Months duration are assumed to be 30 days

Issue #29 closed
Former user created an issue

This is related to issue #12 but for non-repeating intervals.

When using the "P1M" syntax in an interval, I expect the month to be incremented but the days not to change, instead the syntax seems to be interpreted as would be "P30D":

>>> aniso8601.parse_interval("2020-01-01/P1M")
(datetime.date(2020, 1, 1), datetime.date(2020, 1, 31))
>>> aniso8601.parse_interval("2020-02-01/P1M")
(datetime.date(2020, 2, 1), datetime.date(2020, 3, 2))

I would expect:

>>> aniso8601.parse_interval("2020-01-01/P1M")
(datetime.date(2020, 1, 1), datetime.date(2020, 2, 1))
>>> aniso8601.parse_interval("2020-02-01/P1M")
(datetime.date(2020, 2, 1), datetime.date(2020, 3, 1))

Now, I might be wrong, maybe the implementation is compliant with the standard, but I think the current behavior is not intuitive.

Comments (1)

  1. Brandon Nielsen repo owner

    The issue here is twofold. First: durations are mapped (by default) onto Python timedelta objects, which do not support years / months / weeks. As such, some value needs to be chosen and 30 days is the number that was chose (365 days for years). I’m pretty sure this used to be documented better, I’ll look into that.

    The second issue is support for fractional months (and years). What does 1.2 months become? With all months fixed to 30 days, that answer is straightforward.

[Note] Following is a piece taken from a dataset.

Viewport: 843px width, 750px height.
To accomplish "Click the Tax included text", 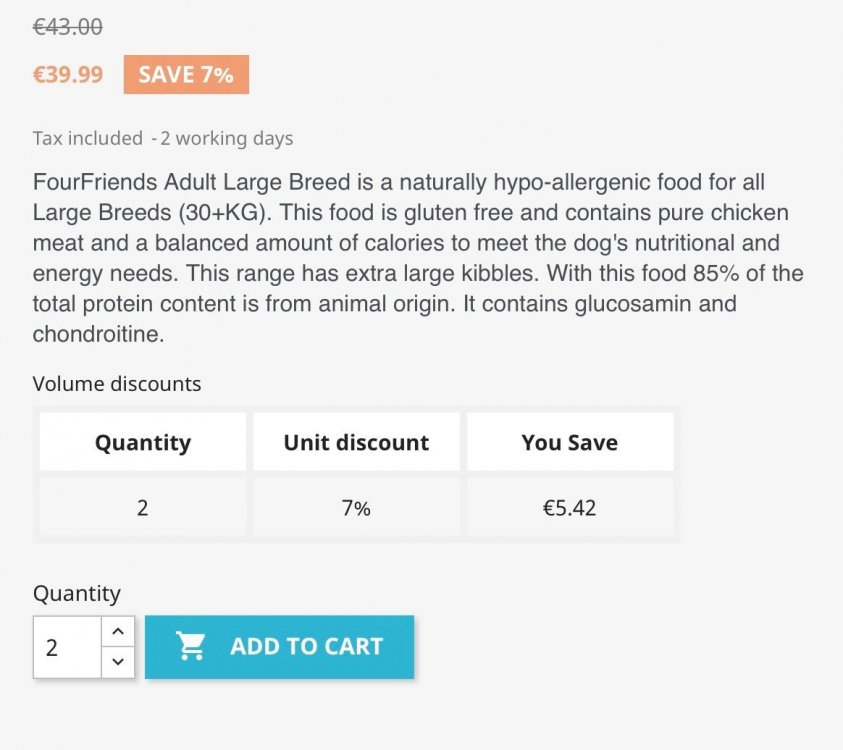I will pyautogui.click(x=88, y=139).
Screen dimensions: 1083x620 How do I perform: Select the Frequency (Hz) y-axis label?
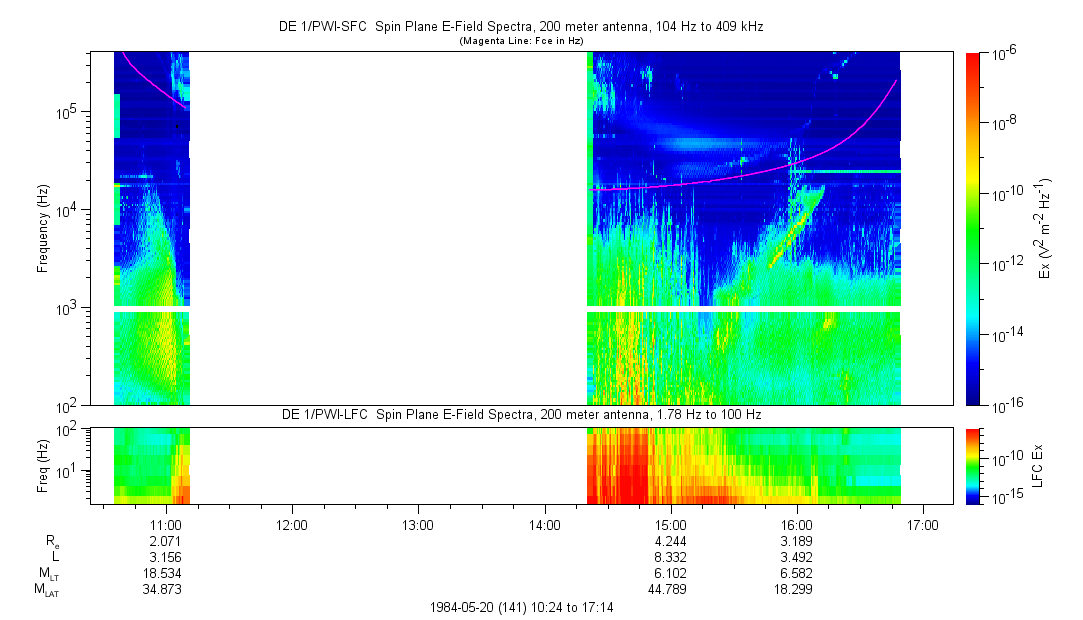point(43,228)
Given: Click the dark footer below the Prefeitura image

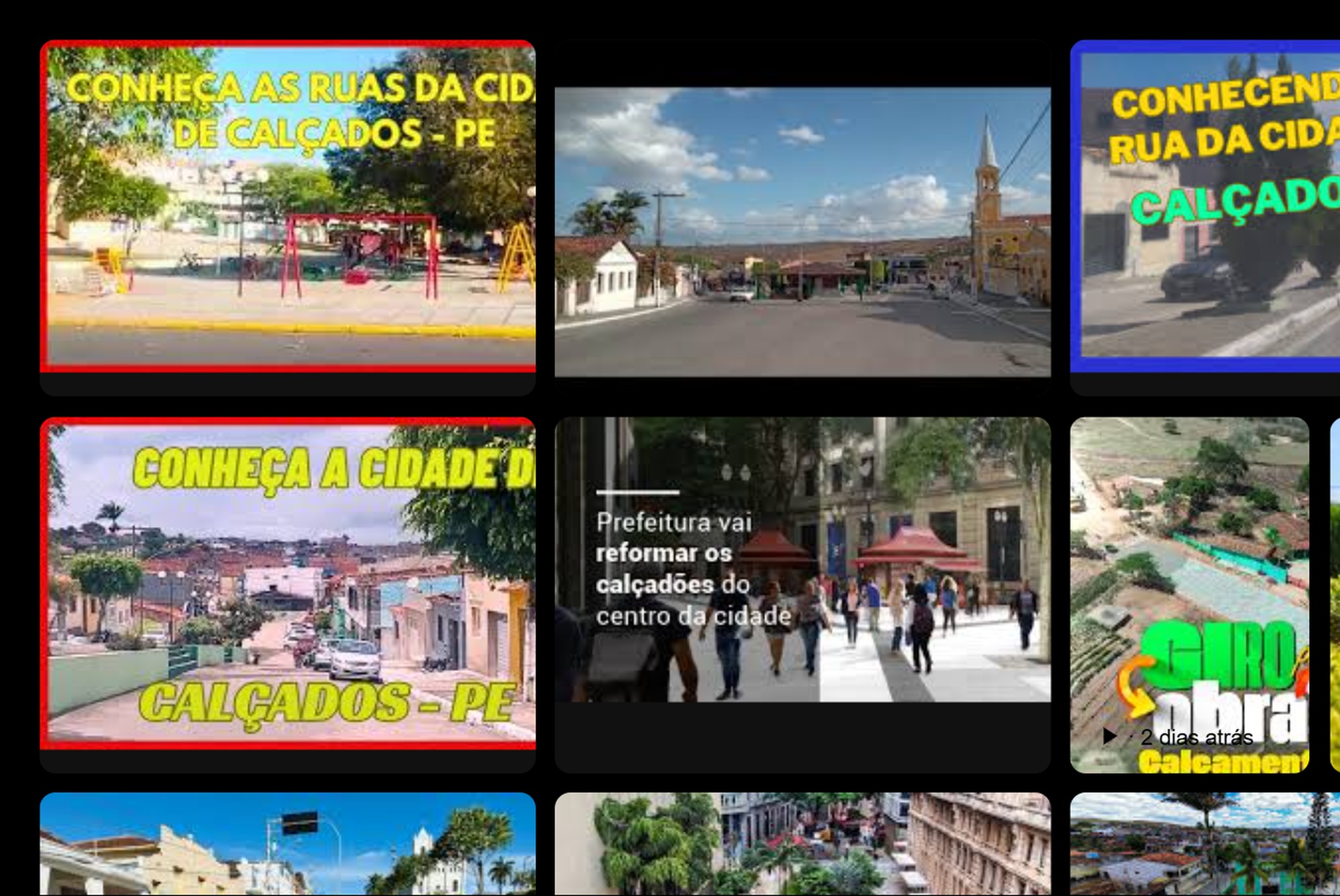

    Luckily, aniso8601 isn’t tied to the Python datetime library. The behavior you want is available using the relativetimebuilder for calendar level accuracy:

    >>> import aniso8601
    >>> from relativetimebuilder import RelativeTimeBuilder
    >>> aniso8601.parse_interval("2020-01-01/P1M", builder=RelativeTimeBuilder)
    (datetime.date(2020, 1, 1), datetime.date(2020, 2, 1))
    >>> aniso8601.parse_interval("2020-02-01/P1M", builder=RelativeTimeBuilder)
    (datetime.date(2020, 2, 1), datetime.date(2020, 3, 1))
    

    Notice that fractional months are explicitly not supported:

    >>> aniso8601.parse_interval("2020-02-01/P1.2M", builder=RelativeTimeBuilder)
    Traceback (most recent call last):
      File "<stdin>", line 1, in <module>
      File "/home/nielsenb/Jetfuse/aniso8601/aniso8601/aniso8601/interval.py", line 57, in parse_interval
        return _parse_interval(isointervalstr, builder,
      File "/home/nielsenb/Jetfuse/aniso8601/aniso8601/aniso8601/interval.py", line 141, in _parse_interval
        return builder.build_interval(start=starttuple,
      File "/home/nielsenb/Jetfuse/relativetimebuilder/relativetimebuilder/relativetimebuilder/__init__.py", line 110, in build_interval
        durationobject = cls._build_object(duration)
      File "/home/nielsenb/Jetfuse/aniso8601/aniso8601/aniso8601/builders/__init__.py", line 344, in _build_object
        return cls.build_duration(PnY=parsetuple.PnY, PnM=parsetuple.PnM,
      File "/home/nielsenb/Jetfuse/relativetimebuilder/relativetimebuilder/relativetimebuilder/__init__.py", line 42, in build_duration
        raise RelativeValueError('Fractional months and years are not '
    relativetimebuilder.RelativeValueError: Fractional months and years are not defined for relative durations.